Collected data entries
- Opening Delimiter -
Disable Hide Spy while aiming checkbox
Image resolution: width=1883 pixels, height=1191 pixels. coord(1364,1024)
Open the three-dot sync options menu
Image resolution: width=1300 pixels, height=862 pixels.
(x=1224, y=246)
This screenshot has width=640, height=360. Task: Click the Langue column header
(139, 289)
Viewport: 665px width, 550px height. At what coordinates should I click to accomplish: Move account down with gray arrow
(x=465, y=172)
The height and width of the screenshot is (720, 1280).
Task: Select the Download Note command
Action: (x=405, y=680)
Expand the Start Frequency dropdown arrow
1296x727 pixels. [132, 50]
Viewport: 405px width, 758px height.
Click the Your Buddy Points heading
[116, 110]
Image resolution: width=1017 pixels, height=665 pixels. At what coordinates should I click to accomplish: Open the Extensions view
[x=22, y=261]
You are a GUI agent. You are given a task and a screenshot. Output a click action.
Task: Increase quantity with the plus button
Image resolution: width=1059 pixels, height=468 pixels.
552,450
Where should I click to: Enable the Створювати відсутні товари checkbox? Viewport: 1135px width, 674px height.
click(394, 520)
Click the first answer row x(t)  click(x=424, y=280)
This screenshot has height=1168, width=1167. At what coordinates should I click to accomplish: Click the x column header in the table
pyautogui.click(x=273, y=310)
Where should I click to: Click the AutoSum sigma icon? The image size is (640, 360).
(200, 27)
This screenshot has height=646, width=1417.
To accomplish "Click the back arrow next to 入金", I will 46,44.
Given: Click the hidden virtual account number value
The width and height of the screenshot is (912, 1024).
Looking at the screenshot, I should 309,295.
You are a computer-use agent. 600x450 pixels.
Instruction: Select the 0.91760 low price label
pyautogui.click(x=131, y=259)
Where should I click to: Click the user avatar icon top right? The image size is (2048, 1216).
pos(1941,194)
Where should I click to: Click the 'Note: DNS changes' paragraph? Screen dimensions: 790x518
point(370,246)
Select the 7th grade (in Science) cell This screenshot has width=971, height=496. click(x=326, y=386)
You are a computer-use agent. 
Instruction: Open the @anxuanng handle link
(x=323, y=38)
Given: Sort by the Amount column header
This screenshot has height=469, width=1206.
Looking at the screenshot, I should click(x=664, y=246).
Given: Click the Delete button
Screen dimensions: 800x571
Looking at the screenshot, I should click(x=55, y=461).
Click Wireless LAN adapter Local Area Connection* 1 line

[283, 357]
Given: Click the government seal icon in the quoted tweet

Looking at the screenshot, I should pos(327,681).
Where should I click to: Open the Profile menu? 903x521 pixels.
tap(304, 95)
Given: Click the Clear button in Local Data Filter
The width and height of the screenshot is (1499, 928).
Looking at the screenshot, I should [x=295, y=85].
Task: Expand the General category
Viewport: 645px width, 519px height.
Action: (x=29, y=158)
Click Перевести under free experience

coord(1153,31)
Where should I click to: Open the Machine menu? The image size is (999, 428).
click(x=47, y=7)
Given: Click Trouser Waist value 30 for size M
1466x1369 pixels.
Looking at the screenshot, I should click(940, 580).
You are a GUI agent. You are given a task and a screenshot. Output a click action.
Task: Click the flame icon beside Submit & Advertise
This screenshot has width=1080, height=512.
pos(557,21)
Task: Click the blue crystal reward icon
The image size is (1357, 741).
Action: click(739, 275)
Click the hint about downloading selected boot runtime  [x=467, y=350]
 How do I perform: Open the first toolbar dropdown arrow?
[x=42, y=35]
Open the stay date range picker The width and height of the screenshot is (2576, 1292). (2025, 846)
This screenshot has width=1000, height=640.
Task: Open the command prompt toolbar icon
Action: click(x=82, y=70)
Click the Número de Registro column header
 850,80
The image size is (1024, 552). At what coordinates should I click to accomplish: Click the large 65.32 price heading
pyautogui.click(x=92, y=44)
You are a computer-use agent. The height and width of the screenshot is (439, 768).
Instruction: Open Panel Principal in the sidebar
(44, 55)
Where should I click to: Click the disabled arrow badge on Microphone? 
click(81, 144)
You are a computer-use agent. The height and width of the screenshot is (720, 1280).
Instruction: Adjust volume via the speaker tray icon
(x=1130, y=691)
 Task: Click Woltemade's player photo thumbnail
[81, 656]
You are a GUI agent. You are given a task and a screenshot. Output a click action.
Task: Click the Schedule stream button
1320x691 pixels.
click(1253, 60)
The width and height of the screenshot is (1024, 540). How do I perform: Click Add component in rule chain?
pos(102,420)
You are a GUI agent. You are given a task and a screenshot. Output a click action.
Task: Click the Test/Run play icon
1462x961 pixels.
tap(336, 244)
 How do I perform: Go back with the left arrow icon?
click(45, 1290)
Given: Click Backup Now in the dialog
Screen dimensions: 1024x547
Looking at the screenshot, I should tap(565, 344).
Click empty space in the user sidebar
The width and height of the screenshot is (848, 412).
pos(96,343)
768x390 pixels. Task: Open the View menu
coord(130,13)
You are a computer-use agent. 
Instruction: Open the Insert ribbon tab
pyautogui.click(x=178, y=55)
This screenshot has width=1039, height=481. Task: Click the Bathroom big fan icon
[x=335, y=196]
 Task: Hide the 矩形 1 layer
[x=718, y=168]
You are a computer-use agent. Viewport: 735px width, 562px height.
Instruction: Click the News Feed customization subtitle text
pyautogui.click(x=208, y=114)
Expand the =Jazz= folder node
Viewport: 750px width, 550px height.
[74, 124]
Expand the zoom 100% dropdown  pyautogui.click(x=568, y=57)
- Closing Delimiter -
_Task to carry out:_ Tally the lines of the records that contain the word "value" and state the total alone.

_Solution:_ 2